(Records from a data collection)

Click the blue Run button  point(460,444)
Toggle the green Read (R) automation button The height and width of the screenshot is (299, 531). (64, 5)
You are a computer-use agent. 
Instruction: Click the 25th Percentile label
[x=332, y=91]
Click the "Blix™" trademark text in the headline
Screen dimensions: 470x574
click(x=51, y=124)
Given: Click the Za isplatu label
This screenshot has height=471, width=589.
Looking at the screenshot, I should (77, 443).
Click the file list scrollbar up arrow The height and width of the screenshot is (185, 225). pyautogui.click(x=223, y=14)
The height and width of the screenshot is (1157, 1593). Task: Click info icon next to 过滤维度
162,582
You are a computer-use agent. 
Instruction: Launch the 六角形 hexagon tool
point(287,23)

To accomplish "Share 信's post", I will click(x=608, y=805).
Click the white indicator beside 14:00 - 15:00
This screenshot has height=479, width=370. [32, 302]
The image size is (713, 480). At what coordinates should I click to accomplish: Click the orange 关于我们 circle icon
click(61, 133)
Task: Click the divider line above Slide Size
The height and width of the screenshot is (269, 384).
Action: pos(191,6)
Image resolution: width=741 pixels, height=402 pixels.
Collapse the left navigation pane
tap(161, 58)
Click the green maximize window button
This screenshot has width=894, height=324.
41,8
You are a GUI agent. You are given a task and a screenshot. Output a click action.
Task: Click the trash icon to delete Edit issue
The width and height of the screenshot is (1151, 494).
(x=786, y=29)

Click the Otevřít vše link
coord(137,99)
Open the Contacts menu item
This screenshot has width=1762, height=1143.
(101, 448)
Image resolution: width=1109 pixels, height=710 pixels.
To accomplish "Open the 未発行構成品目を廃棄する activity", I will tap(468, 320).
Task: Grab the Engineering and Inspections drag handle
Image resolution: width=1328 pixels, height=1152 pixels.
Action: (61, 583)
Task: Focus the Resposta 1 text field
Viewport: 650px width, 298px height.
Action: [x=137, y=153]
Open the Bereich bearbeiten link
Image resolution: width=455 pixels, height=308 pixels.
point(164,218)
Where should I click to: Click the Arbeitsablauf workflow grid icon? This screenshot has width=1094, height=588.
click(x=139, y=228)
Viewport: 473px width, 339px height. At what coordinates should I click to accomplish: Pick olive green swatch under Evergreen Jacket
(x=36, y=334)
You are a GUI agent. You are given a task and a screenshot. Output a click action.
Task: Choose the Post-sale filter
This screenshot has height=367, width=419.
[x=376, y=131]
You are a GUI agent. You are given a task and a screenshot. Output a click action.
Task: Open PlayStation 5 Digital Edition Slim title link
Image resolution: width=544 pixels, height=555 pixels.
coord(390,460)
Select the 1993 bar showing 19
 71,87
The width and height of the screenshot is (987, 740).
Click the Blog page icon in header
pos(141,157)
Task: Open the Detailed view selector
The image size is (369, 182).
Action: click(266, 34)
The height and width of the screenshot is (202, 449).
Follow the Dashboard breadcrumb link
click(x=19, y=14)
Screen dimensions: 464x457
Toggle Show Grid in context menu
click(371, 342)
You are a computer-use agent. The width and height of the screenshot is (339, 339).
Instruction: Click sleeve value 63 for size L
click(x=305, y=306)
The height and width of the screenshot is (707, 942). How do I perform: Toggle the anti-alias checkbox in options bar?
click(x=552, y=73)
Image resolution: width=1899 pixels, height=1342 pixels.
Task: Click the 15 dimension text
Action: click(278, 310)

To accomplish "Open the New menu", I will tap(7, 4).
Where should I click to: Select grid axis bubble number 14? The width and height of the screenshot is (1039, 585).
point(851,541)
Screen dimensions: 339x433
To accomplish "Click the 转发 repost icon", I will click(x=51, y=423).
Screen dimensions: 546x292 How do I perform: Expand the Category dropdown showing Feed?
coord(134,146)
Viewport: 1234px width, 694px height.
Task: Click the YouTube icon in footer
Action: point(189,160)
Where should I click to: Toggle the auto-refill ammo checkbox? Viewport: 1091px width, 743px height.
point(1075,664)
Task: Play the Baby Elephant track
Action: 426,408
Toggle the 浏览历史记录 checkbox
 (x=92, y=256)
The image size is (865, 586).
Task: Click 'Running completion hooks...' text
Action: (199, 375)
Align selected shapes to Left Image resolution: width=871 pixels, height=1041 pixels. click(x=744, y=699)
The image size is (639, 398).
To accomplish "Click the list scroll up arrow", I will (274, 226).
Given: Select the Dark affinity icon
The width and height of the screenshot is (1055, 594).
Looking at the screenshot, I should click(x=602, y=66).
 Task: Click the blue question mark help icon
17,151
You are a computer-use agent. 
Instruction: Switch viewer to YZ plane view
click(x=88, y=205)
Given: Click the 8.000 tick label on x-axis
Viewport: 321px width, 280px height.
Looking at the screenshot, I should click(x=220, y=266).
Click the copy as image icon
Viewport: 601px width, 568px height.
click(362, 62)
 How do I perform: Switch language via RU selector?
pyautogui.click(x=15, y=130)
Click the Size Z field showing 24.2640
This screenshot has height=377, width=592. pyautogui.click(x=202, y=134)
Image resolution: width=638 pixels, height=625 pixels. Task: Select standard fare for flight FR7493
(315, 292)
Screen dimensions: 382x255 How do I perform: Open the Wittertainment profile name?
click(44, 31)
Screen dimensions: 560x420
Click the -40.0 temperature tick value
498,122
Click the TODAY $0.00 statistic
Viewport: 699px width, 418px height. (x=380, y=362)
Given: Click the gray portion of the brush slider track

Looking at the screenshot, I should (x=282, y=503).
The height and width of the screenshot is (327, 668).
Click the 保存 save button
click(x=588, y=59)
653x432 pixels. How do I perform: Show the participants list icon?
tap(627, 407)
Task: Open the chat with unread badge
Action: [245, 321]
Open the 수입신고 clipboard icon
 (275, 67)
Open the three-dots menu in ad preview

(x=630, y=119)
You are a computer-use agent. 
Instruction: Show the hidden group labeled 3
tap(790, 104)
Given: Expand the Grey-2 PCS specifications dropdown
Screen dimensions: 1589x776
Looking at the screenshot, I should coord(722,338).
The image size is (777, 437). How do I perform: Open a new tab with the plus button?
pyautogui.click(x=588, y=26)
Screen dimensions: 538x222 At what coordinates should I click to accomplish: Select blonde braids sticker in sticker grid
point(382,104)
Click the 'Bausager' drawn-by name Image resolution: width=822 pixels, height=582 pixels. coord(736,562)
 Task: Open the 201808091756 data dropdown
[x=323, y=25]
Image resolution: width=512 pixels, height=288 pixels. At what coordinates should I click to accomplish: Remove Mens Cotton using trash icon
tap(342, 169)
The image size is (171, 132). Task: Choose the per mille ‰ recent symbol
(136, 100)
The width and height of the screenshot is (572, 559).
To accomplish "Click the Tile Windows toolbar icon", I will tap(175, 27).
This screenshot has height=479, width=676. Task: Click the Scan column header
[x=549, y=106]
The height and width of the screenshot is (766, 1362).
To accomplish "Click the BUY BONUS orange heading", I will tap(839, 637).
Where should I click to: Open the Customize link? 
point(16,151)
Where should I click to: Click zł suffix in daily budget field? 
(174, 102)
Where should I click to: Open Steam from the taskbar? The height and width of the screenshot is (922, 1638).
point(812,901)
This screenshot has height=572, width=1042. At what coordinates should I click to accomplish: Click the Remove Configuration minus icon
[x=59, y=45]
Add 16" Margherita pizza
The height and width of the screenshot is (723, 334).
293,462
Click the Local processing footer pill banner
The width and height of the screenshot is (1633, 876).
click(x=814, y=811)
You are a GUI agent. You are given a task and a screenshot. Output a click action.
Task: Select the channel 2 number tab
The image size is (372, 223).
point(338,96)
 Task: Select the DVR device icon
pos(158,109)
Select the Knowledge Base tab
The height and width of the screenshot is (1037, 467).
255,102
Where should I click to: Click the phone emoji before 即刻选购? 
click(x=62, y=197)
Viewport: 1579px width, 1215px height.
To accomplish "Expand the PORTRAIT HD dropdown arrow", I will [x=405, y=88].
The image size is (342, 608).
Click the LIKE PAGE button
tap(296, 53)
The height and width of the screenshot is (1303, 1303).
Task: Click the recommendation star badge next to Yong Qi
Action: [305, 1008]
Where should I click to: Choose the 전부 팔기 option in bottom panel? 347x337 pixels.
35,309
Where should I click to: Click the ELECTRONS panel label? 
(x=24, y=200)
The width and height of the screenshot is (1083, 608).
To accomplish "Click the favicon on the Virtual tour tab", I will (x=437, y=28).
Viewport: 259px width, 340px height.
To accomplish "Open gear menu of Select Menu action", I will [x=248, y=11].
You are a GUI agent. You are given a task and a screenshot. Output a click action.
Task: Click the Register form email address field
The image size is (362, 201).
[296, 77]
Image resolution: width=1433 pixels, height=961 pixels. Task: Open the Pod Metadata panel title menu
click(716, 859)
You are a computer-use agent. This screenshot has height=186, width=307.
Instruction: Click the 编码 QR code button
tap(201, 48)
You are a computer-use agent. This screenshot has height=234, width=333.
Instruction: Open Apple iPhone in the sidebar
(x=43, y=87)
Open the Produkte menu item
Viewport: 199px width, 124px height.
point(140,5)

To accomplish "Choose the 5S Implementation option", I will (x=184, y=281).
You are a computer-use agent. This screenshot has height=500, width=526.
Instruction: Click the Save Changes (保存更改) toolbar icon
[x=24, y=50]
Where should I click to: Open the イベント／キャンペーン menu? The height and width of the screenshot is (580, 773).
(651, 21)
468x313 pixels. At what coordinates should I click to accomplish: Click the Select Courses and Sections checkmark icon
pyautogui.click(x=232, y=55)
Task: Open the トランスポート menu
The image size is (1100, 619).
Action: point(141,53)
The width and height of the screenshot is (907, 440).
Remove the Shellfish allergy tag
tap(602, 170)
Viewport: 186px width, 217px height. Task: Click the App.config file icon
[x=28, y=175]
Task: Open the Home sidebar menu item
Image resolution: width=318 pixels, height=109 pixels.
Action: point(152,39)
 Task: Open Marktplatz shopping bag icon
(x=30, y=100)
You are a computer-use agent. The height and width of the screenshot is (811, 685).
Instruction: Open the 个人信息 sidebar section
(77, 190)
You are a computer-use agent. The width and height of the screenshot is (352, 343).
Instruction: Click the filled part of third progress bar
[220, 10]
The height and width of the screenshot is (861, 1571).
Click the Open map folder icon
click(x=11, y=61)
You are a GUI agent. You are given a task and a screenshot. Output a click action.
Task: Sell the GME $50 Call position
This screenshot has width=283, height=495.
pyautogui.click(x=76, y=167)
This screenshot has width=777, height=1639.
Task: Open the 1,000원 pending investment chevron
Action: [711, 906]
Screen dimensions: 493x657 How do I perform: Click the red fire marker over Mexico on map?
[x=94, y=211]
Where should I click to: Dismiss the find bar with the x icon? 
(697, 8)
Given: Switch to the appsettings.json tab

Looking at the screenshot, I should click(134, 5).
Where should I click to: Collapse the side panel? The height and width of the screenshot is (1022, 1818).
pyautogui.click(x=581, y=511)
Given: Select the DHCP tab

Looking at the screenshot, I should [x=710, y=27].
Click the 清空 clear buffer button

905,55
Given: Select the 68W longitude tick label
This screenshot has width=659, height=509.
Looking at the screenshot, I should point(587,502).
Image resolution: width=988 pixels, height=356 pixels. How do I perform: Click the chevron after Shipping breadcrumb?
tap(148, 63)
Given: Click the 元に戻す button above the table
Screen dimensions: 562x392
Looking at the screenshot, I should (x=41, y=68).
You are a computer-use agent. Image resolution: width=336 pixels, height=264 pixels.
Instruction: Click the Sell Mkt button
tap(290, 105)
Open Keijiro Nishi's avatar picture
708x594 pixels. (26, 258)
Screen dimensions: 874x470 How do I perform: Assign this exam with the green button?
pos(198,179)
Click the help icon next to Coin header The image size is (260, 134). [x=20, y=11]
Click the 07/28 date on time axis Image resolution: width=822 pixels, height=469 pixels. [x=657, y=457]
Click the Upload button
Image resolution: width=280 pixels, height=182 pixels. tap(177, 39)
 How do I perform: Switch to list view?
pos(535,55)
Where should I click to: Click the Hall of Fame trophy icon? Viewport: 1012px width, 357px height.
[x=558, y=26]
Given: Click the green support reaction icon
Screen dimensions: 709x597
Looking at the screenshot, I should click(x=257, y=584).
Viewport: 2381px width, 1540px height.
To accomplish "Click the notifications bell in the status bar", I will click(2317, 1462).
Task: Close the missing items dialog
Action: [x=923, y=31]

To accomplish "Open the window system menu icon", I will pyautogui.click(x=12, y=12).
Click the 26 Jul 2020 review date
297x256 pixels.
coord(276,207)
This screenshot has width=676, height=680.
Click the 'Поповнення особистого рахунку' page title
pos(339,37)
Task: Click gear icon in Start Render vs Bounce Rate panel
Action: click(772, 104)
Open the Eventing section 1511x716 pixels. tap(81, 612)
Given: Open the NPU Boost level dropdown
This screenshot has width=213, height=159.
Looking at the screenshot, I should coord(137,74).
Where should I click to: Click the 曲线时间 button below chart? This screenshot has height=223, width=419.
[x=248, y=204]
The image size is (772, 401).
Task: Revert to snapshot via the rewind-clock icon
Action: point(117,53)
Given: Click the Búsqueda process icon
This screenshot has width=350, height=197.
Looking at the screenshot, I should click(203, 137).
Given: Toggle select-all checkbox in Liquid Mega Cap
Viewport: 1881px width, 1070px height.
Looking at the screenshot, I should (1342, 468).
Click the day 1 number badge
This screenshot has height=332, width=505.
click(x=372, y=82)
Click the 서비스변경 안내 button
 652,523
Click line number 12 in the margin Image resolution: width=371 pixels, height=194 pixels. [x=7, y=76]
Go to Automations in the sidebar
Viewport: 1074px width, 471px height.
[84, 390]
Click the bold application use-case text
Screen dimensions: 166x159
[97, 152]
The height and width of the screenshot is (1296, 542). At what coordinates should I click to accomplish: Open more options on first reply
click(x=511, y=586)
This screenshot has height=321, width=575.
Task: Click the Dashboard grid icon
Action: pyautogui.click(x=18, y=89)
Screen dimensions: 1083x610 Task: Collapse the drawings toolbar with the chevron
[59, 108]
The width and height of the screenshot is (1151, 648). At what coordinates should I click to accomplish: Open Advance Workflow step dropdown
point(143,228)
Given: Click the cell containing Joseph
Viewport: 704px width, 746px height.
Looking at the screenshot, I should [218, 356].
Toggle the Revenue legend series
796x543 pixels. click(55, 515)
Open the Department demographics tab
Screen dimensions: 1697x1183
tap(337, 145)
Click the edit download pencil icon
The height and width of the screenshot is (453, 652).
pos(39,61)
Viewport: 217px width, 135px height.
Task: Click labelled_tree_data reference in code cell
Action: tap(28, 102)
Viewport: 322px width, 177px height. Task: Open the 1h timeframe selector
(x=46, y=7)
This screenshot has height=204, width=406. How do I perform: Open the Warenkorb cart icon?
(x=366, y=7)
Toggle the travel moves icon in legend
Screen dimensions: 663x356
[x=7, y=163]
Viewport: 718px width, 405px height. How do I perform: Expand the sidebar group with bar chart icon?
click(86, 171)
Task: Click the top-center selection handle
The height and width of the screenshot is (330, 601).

**Work instructions:** Please copy the lines from the start of the listing up to and including the line containing "[x=332, y=91]".

**The response:**
Click the blue Run button  point(460,444)
Toggle the green Read (R) automation button The height and width of the screenshot is (299, 531). (64, 5)
You are a computer-use agent. 
Instruction: Click the 25th Percentile label
[x=332, y=91]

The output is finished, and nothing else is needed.